───── Supplied material ─────

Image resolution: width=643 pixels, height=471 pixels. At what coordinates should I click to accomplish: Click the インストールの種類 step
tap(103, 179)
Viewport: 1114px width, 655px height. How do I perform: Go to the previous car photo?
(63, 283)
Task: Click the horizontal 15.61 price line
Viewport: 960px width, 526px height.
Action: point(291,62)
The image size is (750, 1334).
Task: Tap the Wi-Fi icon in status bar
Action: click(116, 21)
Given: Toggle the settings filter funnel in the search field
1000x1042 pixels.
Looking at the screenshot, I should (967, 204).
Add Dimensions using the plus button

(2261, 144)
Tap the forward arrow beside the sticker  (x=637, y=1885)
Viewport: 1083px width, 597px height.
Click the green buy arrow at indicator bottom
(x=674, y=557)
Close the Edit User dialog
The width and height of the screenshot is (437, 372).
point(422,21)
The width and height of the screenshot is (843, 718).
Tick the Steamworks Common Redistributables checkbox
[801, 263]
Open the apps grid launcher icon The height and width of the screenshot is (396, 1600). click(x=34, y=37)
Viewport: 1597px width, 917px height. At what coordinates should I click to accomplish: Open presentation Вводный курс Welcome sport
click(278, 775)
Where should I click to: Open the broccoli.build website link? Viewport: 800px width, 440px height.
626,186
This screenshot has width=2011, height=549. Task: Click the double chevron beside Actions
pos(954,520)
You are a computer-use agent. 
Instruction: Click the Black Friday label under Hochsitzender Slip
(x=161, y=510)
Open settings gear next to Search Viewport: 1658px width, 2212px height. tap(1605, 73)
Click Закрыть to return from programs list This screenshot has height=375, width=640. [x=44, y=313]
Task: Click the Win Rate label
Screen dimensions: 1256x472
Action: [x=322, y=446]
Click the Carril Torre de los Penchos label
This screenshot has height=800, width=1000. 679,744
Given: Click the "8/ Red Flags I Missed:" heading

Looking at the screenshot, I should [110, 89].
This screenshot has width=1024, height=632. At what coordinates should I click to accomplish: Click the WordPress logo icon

─────

**Prompt:** What lines above contain "settings"? Copy them out.

**Answer to this task:**
Given: Toggle the settings filter funnel in the search field
Open settings gear next to Search Viewport: 1658px width, 2212px height. tap(1605, 73)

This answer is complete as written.